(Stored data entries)
****************************************

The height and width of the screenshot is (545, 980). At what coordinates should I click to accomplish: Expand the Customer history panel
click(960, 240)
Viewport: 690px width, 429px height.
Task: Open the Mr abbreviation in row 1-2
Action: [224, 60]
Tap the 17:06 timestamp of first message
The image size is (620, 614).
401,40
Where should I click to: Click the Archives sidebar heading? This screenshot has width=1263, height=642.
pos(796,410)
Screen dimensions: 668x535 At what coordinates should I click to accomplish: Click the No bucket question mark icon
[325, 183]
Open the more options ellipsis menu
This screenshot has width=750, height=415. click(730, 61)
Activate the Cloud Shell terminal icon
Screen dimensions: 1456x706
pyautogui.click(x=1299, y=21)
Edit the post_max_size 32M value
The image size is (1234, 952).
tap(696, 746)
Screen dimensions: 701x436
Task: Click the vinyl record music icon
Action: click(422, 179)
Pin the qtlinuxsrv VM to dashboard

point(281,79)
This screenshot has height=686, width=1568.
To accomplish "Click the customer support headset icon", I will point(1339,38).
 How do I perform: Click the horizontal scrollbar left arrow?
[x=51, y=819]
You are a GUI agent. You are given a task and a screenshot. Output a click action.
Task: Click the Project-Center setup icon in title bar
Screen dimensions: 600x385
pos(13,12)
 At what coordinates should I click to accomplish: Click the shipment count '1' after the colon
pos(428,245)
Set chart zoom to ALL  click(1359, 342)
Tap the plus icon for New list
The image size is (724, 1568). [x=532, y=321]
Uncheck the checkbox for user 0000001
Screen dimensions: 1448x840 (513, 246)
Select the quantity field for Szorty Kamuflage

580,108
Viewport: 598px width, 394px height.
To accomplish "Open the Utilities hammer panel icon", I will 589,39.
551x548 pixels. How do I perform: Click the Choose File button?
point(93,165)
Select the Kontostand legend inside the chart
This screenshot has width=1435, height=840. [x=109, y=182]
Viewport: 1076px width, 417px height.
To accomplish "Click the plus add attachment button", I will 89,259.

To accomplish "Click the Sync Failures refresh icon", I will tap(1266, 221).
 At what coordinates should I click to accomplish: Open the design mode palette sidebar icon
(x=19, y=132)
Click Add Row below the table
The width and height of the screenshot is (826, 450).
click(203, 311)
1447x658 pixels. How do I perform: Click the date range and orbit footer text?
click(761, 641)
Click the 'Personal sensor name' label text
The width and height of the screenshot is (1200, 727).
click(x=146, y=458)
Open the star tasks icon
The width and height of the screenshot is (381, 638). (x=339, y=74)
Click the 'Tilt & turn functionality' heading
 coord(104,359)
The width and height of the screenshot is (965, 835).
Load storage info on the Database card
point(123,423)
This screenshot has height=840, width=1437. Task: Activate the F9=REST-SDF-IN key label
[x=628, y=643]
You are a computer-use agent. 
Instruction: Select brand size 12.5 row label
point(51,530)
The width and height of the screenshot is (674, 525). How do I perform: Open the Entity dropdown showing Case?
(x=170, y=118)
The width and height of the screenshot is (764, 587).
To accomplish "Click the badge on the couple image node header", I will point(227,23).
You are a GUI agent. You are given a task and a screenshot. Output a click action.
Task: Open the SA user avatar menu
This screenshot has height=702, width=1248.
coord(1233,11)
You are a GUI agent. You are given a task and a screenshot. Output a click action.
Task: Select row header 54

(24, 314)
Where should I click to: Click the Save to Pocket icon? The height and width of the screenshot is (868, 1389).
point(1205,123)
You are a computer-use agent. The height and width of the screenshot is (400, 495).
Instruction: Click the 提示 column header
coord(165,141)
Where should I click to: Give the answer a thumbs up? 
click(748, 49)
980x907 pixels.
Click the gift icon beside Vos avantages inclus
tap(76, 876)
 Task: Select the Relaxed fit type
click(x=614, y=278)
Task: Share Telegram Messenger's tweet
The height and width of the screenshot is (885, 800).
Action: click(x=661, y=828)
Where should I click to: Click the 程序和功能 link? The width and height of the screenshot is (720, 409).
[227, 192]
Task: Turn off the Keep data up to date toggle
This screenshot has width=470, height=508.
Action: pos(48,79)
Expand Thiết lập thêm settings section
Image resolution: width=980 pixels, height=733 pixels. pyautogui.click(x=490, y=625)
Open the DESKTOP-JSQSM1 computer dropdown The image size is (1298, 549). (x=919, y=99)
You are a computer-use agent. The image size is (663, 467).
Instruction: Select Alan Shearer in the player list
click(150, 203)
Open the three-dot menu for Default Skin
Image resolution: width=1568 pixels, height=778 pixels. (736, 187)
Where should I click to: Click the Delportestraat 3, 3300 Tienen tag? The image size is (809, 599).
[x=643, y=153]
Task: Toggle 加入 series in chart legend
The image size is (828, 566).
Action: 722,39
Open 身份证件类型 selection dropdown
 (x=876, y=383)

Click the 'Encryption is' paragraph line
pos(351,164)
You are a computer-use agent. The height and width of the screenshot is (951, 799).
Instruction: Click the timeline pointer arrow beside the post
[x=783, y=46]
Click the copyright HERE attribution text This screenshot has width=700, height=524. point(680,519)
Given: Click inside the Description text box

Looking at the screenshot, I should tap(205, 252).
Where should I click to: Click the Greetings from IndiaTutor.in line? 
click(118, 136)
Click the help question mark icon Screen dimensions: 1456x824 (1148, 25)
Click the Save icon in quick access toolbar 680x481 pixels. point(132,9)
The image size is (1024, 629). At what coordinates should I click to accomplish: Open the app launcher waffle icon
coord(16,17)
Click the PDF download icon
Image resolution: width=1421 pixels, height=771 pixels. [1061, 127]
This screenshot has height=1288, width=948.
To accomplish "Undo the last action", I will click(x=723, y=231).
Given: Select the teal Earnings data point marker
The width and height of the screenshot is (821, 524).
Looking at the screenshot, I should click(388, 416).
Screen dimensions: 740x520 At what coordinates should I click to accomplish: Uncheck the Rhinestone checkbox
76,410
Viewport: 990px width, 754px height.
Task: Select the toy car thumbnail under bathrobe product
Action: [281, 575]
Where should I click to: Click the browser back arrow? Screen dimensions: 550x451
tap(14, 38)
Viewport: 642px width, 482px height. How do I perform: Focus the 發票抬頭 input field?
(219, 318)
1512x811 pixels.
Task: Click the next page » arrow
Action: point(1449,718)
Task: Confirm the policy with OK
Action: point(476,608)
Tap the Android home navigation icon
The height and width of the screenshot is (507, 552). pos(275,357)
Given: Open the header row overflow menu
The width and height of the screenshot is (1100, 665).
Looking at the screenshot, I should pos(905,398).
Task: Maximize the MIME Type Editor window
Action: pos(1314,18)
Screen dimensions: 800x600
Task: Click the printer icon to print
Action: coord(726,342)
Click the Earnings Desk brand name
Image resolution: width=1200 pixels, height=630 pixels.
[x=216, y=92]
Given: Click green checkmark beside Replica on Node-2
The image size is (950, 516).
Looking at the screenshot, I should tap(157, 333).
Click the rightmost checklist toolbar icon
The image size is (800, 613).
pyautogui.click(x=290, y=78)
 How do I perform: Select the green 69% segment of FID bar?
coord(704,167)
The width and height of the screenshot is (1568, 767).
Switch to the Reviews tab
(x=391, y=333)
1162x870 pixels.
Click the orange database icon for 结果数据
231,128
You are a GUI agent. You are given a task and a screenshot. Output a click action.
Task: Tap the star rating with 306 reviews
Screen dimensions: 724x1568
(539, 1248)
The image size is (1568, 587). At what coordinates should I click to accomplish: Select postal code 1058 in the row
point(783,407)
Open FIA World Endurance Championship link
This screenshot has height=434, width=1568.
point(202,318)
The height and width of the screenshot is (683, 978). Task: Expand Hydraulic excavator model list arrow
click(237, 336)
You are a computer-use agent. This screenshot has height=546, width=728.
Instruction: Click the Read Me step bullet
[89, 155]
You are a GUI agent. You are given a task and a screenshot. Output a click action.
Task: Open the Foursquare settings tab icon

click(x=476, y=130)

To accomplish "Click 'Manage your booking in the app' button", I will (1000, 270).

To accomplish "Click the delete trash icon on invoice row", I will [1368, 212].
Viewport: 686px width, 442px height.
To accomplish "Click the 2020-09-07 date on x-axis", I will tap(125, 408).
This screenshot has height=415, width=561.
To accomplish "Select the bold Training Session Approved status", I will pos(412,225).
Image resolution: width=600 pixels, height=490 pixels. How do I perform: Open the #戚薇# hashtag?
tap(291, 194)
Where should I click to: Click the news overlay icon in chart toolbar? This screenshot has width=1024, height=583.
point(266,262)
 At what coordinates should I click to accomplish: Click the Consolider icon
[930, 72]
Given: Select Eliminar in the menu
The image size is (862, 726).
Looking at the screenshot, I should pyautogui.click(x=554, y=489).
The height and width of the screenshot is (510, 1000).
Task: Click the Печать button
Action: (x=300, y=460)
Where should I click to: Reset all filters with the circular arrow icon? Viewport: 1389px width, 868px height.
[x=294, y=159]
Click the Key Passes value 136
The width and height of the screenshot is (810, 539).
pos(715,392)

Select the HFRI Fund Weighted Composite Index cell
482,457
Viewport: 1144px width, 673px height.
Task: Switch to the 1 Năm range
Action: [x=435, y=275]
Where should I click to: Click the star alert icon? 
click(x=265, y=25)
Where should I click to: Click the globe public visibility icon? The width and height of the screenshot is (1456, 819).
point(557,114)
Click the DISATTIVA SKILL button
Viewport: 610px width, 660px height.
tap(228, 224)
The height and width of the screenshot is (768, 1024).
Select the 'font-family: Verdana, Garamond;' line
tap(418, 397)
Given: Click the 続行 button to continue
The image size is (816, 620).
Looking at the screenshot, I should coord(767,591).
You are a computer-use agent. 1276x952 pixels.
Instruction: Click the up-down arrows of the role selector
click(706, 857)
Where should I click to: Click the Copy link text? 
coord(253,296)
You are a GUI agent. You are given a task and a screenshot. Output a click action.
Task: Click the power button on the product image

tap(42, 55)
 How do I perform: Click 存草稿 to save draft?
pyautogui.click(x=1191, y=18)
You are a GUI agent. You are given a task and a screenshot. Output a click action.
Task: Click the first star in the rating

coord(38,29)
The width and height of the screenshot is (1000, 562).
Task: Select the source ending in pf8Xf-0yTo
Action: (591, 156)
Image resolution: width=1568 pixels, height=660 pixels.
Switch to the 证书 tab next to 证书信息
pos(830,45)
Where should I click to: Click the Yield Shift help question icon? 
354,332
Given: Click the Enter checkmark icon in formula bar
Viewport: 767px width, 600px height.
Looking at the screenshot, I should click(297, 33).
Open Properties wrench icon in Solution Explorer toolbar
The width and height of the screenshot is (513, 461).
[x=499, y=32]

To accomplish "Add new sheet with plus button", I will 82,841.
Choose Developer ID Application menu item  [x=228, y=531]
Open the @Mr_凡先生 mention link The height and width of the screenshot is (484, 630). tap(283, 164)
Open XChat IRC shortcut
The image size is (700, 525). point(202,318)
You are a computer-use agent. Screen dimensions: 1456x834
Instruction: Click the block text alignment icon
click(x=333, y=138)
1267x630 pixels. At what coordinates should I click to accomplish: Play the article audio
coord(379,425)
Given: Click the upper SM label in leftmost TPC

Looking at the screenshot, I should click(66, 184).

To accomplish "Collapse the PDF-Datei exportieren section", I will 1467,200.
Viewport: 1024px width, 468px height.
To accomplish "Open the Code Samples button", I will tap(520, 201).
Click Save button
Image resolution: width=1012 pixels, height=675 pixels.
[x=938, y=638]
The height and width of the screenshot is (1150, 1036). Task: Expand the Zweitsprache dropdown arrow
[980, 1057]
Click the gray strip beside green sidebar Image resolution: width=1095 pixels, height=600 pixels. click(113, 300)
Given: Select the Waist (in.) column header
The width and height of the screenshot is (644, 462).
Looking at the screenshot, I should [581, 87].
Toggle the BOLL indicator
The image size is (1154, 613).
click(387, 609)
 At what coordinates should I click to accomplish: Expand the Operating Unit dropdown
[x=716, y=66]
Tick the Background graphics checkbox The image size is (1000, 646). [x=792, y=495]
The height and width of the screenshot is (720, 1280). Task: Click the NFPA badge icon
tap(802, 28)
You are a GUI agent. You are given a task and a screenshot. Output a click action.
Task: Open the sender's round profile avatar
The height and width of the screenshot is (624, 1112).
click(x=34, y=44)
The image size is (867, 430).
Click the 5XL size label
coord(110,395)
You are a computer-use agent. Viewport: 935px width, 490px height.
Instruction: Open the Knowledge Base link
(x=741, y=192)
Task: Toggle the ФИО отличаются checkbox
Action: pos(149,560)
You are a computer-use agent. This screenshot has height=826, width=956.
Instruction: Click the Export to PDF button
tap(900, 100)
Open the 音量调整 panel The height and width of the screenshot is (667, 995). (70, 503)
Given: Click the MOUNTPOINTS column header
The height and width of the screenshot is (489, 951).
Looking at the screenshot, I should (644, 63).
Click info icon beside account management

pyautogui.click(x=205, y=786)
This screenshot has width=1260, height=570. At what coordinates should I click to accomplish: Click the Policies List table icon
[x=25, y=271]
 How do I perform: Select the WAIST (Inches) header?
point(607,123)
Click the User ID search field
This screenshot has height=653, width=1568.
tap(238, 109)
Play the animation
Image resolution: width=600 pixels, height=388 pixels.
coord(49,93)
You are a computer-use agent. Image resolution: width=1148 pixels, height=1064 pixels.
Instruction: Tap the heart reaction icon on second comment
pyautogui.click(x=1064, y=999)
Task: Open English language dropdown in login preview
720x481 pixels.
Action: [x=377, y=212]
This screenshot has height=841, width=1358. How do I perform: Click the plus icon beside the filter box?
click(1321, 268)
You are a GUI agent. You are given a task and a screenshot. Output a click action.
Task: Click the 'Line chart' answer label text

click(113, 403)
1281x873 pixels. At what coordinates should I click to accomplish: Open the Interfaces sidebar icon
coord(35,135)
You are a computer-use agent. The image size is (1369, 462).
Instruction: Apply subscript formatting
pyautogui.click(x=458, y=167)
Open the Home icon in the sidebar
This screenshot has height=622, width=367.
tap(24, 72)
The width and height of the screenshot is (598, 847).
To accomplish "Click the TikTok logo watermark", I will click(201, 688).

****************************************

Your answer should be the lines above, from the line containing "Given: Click the upper" up to and including the line containing "has height=826, width=956.", reproduced exactly and with nothing else.

▶ TASK RESPONSE:
Given: Click the upper SM label in leftmost TPC

Looking at the screenshot, I should click(66, 184).

To accomplish "Collapse the PDF-Datei exportieren section", I will 1467,200.
Viewport: 1024px width, 468px height.
To accomplish "Open the Code Samples button", I will tap(520, 201).
Click Save button
Image resolution: width=1012 pixels, height=675 pixels.
[x=938, y=638]
The height and width of the screenshot is (1150, 1036). Task: Expand the Zweitsprache dropdown arrow
[980, 1057]
Click the gray strip beside green sidebar Image resolution: width=1095 pixels, height=600 pixels. click(113, 300)
Given: Select the Waist (in.) column header
The width and height of the screenshot is (644, 462).
Looking at the screenshot, I should [581, 87].
Toggle the BOLL indicator
The image size is (1154, 613).
click(387, 609)
 At what coordinates should I click to accomplish: Expand the Operating Unit dropdown
[x=716, y=66]
Tick the Background graphics checkbox The image size is (1000, 646). [x=792, y=495]
The height and width of the screenshot is (720, 1280). Task: Click the NFPA badge icon
tap(802, 28)
You are a GUI agent. You are given a task and a screenshot. Output a click action.
Task: Open the sender's round profile avatar
The height and width of the screenshot is (624, 1112).
click(x=34, y=44)
The image size is (867, 430).
Click the 5XL size label
coord(110,395)
You are a computer-use agent. Viewport: 935px width, 490px height.
Instruction: Open the Knowledge Base link
(x=741, y=192)
Task: Toggle the ФИО отличаются checkbox
Action: pos(149,560)
You are a computer-use agent. This screenshot has height=826, width=956.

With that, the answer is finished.